→ PROBLEM REQUIREMENTS: An exact reproduction of all entries is required.
+++ MATERIAL SHOWN +++
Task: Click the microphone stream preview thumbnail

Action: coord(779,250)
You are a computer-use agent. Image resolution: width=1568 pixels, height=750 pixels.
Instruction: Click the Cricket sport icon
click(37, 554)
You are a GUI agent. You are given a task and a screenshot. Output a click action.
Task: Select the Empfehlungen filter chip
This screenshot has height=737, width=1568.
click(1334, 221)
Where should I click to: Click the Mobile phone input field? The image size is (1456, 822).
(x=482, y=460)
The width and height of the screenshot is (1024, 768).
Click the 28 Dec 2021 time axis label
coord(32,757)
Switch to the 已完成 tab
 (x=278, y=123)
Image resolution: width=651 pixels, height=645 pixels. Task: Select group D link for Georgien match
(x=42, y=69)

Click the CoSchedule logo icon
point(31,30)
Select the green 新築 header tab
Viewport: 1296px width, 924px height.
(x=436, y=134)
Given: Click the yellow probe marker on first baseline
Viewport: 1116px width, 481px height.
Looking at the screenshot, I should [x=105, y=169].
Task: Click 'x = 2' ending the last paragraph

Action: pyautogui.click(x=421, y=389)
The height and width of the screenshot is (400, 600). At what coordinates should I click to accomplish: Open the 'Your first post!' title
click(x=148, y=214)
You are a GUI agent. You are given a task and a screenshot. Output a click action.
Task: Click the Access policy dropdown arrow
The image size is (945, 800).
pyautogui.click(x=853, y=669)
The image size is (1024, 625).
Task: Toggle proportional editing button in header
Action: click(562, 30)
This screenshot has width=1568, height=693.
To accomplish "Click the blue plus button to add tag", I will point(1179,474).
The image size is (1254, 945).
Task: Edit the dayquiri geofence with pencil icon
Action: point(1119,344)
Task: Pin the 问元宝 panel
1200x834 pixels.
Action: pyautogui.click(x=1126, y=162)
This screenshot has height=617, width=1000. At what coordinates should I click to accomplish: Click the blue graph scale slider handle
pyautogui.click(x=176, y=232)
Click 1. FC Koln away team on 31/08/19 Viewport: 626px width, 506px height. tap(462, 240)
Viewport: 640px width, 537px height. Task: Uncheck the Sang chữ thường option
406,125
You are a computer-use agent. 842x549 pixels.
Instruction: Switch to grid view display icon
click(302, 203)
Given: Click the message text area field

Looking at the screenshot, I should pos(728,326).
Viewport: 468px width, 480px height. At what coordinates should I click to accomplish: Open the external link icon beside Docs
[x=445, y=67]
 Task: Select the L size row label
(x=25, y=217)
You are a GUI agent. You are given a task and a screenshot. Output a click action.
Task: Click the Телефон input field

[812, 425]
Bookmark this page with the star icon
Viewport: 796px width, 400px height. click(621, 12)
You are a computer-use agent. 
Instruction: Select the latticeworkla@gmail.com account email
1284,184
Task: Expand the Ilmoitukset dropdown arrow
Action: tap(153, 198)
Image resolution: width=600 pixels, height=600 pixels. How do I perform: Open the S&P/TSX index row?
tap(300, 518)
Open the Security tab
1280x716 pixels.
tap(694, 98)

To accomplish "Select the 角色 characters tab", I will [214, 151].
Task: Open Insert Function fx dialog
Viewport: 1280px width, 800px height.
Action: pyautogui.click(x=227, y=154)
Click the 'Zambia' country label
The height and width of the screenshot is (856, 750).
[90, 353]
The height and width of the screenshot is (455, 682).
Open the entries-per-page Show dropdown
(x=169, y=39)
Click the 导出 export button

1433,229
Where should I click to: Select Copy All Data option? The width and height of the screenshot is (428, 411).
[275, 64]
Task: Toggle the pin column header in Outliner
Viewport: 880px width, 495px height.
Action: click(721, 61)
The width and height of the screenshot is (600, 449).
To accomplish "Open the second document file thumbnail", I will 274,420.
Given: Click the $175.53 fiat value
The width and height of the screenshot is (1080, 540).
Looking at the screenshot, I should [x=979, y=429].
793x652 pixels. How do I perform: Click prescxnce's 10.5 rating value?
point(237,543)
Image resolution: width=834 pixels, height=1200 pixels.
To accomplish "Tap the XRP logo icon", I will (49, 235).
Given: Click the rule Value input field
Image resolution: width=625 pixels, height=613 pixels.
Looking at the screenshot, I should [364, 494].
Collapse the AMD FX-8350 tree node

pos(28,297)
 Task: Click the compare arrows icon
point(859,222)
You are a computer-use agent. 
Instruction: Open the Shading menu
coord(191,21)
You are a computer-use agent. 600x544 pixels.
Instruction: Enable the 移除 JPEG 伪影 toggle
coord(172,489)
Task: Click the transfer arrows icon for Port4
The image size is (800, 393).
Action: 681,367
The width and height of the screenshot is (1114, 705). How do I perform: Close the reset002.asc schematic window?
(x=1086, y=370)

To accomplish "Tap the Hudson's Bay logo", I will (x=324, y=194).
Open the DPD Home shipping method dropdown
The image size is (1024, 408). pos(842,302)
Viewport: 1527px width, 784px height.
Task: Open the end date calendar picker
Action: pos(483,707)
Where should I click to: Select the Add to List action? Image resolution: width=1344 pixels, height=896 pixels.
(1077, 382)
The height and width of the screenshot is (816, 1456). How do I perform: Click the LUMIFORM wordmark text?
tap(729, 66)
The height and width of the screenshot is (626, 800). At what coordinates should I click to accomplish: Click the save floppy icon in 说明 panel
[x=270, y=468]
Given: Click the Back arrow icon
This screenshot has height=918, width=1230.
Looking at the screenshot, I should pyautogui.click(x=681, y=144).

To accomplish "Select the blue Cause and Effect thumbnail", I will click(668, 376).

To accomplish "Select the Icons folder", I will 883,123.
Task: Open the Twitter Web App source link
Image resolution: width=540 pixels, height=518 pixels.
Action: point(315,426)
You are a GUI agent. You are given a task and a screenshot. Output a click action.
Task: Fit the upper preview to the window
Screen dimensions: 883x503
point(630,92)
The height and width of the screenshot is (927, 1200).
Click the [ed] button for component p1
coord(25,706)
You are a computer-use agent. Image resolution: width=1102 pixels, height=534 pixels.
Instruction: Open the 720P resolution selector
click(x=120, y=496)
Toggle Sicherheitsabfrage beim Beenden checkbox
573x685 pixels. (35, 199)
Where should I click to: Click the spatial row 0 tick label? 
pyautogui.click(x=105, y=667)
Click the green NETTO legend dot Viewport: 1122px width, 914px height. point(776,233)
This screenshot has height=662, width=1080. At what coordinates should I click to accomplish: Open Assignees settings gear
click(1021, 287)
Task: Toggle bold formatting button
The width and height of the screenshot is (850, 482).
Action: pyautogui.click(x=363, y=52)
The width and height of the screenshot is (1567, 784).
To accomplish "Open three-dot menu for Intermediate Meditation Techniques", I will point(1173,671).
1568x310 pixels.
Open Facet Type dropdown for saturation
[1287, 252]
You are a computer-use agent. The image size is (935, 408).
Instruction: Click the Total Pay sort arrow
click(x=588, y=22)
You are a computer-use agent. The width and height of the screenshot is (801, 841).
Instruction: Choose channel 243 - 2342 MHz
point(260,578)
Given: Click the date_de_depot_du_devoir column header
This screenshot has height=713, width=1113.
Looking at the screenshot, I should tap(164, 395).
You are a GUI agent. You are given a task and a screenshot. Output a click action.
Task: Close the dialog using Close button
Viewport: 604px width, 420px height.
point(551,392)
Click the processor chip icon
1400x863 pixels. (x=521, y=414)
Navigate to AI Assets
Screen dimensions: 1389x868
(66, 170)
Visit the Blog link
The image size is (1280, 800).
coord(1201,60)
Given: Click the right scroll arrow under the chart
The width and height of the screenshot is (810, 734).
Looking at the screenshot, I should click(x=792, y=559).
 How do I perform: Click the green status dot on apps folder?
+++
→ OUTPUT OF THE EXERCISE:
Task: Click the microphone stream preview thumbnail

Action: coord(779,250)
You are a computer-use agent. Image resolution: width=1568 pixels, height=750 pixels.
Instruction: Click the Cricket sport icon
click(37, 554)
You are a GUI agent. You are given a task and a screenshot. Output a click action.
Task: Select the Empfehlungen filter chip
This screenshot has height=737, width=1568.
click(1334, 221)
Where should I click to: Click the Mobile phone input field? The image size is (1456, 822).
(x=482, y=460)
The width and height of the screenshot is (1024, 768).
Click the 28 Dec 2021 time axis label
coord(32,757)
Switch to the 已完成 tab
 (x=278, y=123)
Image resolution: width=651 pixels, height=645 pixels. Task: Select group D link for Georgien match
(x=42, y=69)

Click the CoSchedule logo icon
point(31,30)
Select the green 新築 header tab
Viewport: 1296px width, 924px height.
(x=436, y=134)
Given: Click the yellow probe marker on first baseline
Viewport: 1116px width, 481px height.
Looking at the screenshot, I should [x=105, y=169].
Task: Click 'x = 2' ending the last paragraph

Action: pyautogui.click(x=421, y=389)
The height and width of the screenshot is (400, 600). At what coordinates should I click to accomplish: Open the 'Your first post!' title
click(x=148, y=214)
You are a GUI agent. You are given a task and a screenshot. Output a click action.
Task: Click the Access policy dropdown arrow
The image size is (945, 800).
pyautogui.click(x=853, y=669)
The image size is (1024, 625).
Task: Toggle proportional editing button in header
Action: click(562, 30)
This screenshot has width=1568, height=693.
To accomplish "Click the blue plus button to add tag", I will point(1179,474).
The image size is (1254, 945).
Task: Edit the dayquiri geofence with pencil icon
Action: point(1119,344)
Task: Pin the 问元宝 panel
1200x834 pixels.
Action: pyautogui.click(x=1126, y=162)
This screenshot has height=617, width=1000. At what coordinates should I click to accomplish: Click the blue graph scale slider handle
pyautogui.click(x=176, y=232)
Click 1. FC Koln away team on 31/08/19 Viewport: 626px width, 506px height. tap(462, 240)
Viewport: 640px width, 537px height. Task: Uncheck the Sang chữ thường option
406,125
You are a computer-use agent. 842x549 pixels.
Instruction: Switch to grid view display icon
click(302, 203)
Given: Click the message text area field

Looking at the screenshot, I should pos(728,326).
Viewport: 468px width, 480px height. At what coordinates should I click to accomplish: Open the external link icon beside Docs
[x=445, y=67]
 Task: Select the L size row label
(x=25, y=217)
You are a GUI agent. You are given a task and a screenshot. Output a click action.
Task: Click the Телефон input field

[812, 425]
Bookmark this page with the star icon
Viewport: 796px width, 400px height. click(621, 12)
You are a computer-use agent. 
Instruction: Select the latticeworkla@gmail.com account email
1284,184
Task: Expand the Ilmoitukset dropdown arrow
Action: tap(153, 198)
Image resolution: width=600 pixels, height=600 pixels. How do I perform: Open the S&P/TSX index row?
tap(300, 518)
Open the Security tab
1280x716 pixels.
tap(694, 98)

To accomplish "Select the 角色 characters tab", I will [214, 151].
Task: Open Insert Function fx dialog
Viewport: 1280px width, 800px height.
Action: pyautogui.click(x=227, y=154)
Click the 'Zambia' country label
The height and width of the screenshot is (856, 750).
[90, 353]
The height and width of the screenshot is (455, 682).
Open the entries-per-page Show dropdown
(x=169, y=39)
Click the 导出 export button

1433,229
Where should I click to: Select Copy All Data option? The width and height of the screenshot is (428, 411).
[275, 64]
Task: Toggle the pin column header in Outliner
Viewport: 880px width, 495px height.
Action: click(721, 61)
The width and height of the screenshot is (600, 449).
To accomplish "Open the second document file thumbnail", I will 274,420.
Given: Click the $175.53 fiat value
The width and height of the screenshot is (1080, 540).
Looking at the screenshot, I should [x=979, y=429].
793x652 pixels. How do I perform: Click prescxnce's 10.5 rating value?
point(237,543)
Image resolution: width=834 pixels, height=1200 pixels.
To accomplish "Tap the XRP logo icon", I will (49, 235).
Given: Click the rule Value input field
Image resolution: width=625 pixels, height=613 pixels.
Looking at the screenshot, I should [364, 494].
Collapse the AMD FX-8350 tree node

pos(28,297)
 Task: Click the compare arrows icon
point(859,222)
You are a computer-use agent. 
Instruction: Open the Shading menu
coord(191,21)
You are a computer-use agent. 600x544 pixels.
Instruction: Enable the 移除 JPEG 伪影 toggle
coord(172,489)
Task: Click the transfer arrows icon for Port4
The image size is (800, 393).
Action: 681,367
The width and height of the screenshot is (1114, 705). How do I perform: Close the reset002.asc schematic window?
(x=1086, y=370)

To accomplish "Tap the Hudson's Bay logo", I will (x=324, y=194).
Open the DPD Home shipping method dropdown
The image size is (1024, 408). pos(842,302)
Viewport: 1527px width, 784px height.
Task: Open the end date calendar picker
Action: pos(483,707)
Where should I click to: Select the Add to List action? Image resolution: width=1344 pixels, height=896 pixels.
(1077, 382)
The height and width of the screenshot is (816, 1456). How do I perform: Click the LUMIFORM wordmark text?
tap(729, 66)
The height and width of the screenshot is (626, 800). At what coordinates should I click to accomplish: Click the save floppy icon in 说明 panel
[x=270, y=468]
Given: Click the Back arrow icon
This screenshot has height=918, width=1230.
Looking at the screenshot, I should pyautogui.click(x=681, y=144).

To accomplish "Select the blue Cause and Effect thumbnail", I will click(668, 376).

To accomplish "Select the Icons folder", I will 883,123.
Task: Open the Twitter Web App source link
Image resolution: width=540 pixels, height=518 pixels.
Action: point(315,426)
You are a GUI agent. You are given a task and a screenshot. Output a click action.
Task: Fit the upper preview to the window
Screen dimensions: 883x503
point(630,92)
The height and width of the screenshot is (927, 1200).
Click the [ed] button for component p1
coord(25,706)
You are a computer-use agent. Image resolution: width=1102 pixels, height=534 pixels.
Instruction: Open the 720P resolution selector
click(x=120, y=496)
Toggle Sicherheitsabfrage beim Beenden checkbox
573x685 pixels. (35, 199)
Where should I click to: Click the spatial row 0 tick label? 
pyautogui.click(x=105, y=667)
Click the green NETTO legend dot Viewport: 1122px width, 914px height. point(776,233)
This screenshot has height=662, width=1080. At what coordinates should I click to accomplish: Open Assignees settings gear
click(1021, 287)
Task: Toggle bold formatting button
The width and height of the screenshot is (850, 482).
Action: pyautogui.click(x=363, y=52)
The width and height of the screenshot is (1567, 784).
To accomplish "Open three-dot menu for Intermediate Meditation Techniques", I will point(1173,671).
1568x310 pixels.
Open Facet Type dropdown for saturation
[1287, 252]
You are a computer-use agent. The image size is (935, 408).
Instruction: Click the Total Pay sort arrow
click(x=588, y=22)
You are a computer-use agent. The width and height of the screenshot is (801, 841).
Instruction: Choose channel 243 - 2342 MHz
point(260,578)
Given: Click the date_de_depot_du_devoir column header
This screenshot has height=713, width=1113.
Looking at the screenshot, I should tap(164, 395).
You are a GUI agent. You are given a task and a screenshot. Output a click action.
Task: Close the dialog using Close button
Viewport: 604px width, 420px height.
point(551,392)
Click the processor chip icon
1400x863 pixels. (x=521, y=414)
Navigate to AI Assets
Screen dimensions: 1389x868
(66, 170)
Visit the Blog link
The image size is (1280, 800).
coord(1201,60)
Given: Click the right scroll arrow under the chart
The width and height of the screenshot is (810, 734).
Looking at the screenshot, I should click(x=792, y=559).
 How do I perform: Click the green status dot on apps folder?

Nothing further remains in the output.